El pasado ya fue, pero me preocupa este presente y el futuro de Cochabamba como un lugar que tienen que ser habitable y que está siendo degradado en su dignidad e identidad. Cuando oigo las noticias surgidas de la Gobernación o la Alcaldía, casi todas envueltas en escándalos de corrupción y miserias humanas, refrendo mi convicción de que esas alimañas son las que controlan los resortes de nuestra ciudad y nuestro bienestar. Entonces es cuando hago uso de la experiencia que me dio la vida para reconocer, perfectamente, a un hijo de perra de lejos y de cerca.

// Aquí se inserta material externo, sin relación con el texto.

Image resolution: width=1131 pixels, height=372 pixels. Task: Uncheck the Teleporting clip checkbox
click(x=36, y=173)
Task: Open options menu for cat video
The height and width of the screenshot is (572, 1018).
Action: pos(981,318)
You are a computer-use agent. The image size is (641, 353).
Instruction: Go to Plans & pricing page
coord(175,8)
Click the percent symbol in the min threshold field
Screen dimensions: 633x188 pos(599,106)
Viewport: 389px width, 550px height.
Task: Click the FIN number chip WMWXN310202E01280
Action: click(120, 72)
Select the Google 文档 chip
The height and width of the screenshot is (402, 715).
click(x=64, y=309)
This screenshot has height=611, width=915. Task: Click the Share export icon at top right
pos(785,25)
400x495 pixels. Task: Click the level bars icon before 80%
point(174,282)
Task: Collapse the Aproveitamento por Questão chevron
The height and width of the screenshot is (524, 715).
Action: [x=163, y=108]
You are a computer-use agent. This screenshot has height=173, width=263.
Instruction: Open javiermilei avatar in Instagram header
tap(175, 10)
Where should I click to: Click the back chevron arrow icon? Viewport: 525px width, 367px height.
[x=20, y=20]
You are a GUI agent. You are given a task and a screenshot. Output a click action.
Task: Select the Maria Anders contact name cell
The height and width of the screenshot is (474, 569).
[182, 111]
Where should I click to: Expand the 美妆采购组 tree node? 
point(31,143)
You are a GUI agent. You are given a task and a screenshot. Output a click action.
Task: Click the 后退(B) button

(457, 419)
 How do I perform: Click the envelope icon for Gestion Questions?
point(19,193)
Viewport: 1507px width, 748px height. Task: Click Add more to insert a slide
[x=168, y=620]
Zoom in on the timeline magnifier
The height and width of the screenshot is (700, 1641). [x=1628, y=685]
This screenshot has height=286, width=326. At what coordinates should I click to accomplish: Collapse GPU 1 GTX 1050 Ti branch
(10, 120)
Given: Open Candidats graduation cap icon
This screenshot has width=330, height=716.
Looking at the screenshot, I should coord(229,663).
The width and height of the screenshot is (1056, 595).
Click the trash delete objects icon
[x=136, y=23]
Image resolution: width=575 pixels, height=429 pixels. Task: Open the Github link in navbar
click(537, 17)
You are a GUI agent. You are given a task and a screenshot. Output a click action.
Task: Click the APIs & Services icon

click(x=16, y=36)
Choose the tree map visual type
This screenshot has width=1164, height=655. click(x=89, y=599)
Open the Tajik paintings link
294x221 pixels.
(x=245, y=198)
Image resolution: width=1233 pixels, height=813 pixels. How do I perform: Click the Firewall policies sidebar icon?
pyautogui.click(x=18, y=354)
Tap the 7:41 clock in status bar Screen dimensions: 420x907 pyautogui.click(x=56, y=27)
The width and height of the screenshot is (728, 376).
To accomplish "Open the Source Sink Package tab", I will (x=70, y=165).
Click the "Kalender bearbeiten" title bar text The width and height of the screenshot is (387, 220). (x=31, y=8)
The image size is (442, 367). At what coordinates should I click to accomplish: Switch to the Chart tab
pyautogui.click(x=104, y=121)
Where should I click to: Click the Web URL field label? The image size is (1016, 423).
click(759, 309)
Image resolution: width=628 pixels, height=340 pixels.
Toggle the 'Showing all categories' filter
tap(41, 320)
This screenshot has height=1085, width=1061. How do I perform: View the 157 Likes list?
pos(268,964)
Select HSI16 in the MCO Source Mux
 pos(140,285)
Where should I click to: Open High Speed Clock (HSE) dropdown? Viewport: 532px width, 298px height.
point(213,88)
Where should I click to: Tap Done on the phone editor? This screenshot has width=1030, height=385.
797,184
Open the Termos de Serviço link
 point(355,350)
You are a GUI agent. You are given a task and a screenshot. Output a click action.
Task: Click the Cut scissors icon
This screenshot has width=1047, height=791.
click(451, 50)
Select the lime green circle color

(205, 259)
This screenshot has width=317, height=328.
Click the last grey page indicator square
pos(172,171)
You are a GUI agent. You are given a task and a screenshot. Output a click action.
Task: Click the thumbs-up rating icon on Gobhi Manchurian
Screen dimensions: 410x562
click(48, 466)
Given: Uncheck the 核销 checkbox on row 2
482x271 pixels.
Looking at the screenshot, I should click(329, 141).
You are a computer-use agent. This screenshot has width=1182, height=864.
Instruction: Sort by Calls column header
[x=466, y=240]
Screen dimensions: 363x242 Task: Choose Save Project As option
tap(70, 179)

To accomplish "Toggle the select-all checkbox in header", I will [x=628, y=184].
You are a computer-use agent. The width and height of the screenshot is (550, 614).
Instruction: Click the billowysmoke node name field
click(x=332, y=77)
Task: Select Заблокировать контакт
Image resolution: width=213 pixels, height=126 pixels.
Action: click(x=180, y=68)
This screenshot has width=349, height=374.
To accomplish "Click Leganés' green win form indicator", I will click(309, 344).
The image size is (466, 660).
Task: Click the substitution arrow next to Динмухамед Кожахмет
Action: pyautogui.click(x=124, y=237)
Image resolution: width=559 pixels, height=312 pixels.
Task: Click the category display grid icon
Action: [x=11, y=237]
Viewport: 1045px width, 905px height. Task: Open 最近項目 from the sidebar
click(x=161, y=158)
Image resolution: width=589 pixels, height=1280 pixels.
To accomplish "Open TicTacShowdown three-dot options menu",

Hay ajetreos anormales en el patio trasero de la Gobernación y la Alcaldía. Su impecable labor doméstica revolotea en estas fechas. Está claro, estamos en septiembre y se acerca el 14, fecha importante en la que, irremediablemente, se tiene que barrer la casa, cortar el césped, plantar flores, cambiar foquitos, parchar las calles y repintar la fachada con los colores de la conciencia vacía y nada más. Esperando tristemente el próximo año para seguir aporcando, con paciencia y salivita, los nabos que cargamos, con particular ‘sacrificio’, sobre nuestras espaldas.